BEGIN STUDY MATERIAL

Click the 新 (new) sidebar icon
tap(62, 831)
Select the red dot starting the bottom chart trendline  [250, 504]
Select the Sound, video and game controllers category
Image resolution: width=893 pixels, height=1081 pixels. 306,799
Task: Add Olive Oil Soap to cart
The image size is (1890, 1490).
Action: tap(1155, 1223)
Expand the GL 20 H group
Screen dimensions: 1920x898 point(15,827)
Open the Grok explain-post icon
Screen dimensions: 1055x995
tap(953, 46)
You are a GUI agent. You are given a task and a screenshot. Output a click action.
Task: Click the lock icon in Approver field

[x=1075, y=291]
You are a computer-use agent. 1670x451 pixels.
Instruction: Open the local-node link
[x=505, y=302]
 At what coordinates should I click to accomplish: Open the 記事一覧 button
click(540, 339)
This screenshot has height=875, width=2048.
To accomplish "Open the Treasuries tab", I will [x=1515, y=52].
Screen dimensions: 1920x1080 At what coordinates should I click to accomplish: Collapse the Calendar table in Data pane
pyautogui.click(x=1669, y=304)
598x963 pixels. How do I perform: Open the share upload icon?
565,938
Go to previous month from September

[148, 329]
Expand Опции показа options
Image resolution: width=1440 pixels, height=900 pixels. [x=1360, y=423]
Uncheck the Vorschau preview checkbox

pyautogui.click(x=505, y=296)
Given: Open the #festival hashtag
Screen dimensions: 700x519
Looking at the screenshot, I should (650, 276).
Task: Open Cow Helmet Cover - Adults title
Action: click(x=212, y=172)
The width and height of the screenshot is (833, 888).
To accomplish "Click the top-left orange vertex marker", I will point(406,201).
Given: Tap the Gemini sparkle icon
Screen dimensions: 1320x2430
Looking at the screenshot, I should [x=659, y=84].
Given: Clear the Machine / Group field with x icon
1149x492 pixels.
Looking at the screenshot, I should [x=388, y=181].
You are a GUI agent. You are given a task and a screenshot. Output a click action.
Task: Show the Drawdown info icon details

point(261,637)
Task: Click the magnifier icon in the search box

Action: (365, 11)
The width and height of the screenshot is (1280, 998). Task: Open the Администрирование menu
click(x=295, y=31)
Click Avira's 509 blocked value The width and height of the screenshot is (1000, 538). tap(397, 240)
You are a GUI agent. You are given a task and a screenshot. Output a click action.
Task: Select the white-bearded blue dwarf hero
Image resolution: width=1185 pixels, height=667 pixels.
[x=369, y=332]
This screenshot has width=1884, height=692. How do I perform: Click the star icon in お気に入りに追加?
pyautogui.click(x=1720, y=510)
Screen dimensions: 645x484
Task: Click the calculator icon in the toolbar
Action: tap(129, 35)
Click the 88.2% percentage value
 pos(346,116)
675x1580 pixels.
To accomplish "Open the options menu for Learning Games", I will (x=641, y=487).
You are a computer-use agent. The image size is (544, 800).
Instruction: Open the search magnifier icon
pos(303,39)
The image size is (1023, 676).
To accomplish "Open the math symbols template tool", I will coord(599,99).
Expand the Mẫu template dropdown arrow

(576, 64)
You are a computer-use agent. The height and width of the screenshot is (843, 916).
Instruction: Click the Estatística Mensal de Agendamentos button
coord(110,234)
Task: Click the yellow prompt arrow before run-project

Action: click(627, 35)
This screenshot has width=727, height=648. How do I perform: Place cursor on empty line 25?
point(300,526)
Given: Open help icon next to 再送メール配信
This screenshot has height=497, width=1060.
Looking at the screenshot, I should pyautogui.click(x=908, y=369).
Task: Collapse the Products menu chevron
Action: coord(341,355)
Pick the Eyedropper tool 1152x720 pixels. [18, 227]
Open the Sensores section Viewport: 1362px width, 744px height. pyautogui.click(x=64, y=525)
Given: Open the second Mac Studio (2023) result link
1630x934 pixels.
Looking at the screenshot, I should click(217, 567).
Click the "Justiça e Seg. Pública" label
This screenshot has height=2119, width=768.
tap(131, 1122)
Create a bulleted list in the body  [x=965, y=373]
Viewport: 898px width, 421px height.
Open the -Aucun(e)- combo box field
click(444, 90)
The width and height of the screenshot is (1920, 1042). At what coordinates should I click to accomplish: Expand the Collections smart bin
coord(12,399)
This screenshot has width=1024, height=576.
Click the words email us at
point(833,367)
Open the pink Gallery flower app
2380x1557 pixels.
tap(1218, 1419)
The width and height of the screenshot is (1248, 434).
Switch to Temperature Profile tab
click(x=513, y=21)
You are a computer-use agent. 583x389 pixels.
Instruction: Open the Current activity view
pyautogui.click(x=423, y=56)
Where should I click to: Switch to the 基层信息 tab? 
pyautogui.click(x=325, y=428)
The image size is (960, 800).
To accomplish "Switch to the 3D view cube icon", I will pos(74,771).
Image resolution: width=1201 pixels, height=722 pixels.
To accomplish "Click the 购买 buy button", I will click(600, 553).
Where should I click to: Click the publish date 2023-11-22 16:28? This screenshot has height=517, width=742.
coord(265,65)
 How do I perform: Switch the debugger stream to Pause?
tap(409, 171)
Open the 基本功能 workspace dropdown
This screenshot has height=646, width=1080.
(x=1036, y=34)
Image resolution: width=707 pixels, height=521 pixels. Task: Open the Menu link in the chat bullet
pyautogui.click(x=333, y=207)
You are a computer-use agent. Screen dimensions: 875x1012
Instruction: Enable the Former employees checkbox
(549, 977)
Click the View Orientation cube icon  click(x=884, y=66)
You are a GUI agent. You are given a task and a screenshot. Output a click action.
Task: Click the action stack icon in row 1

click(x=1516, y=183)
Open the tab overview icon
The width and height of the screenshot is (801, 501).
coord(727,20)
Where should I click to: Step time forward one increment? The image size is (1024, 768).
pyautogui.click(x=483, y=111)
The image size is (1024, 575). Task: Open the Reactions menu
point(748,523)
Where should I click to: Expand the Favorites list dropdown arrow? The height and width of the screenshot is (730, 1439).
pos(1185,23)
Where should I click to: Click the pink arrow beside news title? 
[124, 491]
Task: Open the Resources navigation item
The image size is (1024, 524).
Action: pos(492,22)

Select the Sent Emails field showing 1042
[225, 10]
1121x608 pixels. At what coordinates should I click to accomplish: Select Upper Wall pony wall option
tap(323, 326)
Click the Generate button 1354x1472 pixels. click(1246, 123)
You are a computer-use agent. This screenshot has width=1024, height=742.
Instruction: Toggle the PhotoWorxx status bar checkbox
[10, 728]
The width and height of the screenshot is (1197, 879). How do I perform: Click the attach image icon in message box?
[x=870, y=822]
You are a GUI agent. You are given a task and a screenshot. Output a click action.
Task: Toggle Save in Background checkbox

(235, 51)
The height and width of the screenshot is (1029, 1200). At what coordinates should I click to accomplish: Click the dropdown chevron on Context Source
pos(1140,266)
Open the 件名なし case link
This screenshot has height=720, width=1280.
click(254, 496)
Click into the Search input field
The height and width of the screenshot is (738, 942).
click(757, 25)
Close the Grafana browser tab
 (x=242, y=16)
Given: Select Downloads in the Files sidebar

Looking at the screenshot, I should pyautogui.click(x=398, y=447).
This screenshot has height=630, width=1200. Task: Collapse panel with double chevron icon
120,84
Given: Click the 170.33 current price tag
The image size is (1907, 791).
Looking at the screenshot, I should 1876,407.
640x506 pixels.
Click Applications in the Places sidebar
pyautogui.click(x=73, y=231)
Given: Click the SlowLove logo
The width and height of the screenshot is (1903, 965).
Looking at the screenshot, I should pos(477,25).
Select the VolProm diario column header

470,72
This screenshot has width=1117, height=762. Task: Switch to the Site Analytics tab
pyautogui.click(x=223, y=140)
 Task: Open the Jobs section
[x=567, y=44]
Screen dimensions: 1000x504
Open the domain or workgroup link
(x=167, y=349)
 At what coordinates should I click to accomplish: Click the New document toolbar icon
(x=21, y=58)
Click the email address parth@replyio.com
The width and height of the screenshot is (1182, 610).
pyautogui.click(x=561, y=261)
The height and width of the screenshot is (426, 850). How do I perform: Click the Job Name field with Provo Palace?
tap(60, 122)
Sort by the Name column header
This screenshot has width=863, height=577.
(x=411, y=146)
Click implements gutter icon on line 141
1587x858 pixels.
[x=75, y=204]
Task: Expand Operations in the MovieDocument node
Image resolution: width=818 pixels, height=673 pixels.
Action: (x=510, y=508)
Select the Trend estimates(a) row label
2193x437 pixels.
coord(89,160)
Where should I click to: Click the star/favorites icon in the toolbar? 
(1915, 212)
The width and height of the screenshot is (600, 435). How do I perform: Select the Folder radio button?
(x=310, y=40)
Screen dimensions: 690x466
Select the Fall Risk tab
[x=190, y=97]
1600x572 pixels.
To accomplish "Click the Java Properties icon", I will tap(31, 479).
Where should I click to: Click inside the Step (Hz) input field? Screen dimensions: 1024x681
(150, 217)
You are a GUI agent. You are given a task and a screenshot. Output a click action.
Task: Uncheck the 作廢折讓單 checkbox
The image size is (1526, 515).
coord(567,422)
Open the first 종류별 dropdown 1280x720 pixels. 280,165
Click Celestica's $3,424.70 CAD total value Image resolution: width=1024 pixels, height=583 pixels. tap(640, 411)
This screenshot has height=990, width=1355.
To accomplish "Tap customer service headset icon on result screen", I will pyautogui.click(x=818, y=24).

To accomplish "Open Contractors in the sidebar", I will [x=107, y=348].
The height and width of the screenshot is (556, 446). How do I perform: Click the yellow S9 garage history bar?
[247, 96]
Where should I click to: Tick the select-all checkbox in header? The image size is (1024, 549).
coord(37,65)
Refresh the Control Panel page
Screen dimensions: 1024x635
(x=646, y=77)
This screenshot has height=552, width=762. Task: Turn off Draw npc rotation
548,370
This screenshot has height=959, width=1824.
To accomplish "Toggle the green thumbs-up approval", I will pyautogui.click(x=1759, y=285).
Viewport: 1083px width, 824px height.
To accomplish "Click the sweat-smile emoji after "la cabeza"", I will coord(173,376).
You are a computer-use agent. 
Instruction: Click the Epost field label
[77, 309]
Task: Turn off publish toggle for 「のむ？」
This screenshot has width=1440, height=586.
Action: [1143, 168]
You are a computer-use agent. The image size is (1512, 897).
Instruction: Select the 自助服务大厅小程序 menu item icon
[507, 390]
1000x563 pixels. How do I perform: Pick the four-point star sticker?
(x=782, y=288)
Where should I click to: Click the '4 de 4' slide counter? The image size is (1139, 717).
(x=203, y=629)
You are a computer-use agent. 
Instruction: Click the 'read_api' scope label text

END STUDY MATERIAL

YOUR OBJECTIVE »
In the entries above, how many lines contain the word "result"? Answer with the number only.

ANSWER TO THE PROBLEM »
2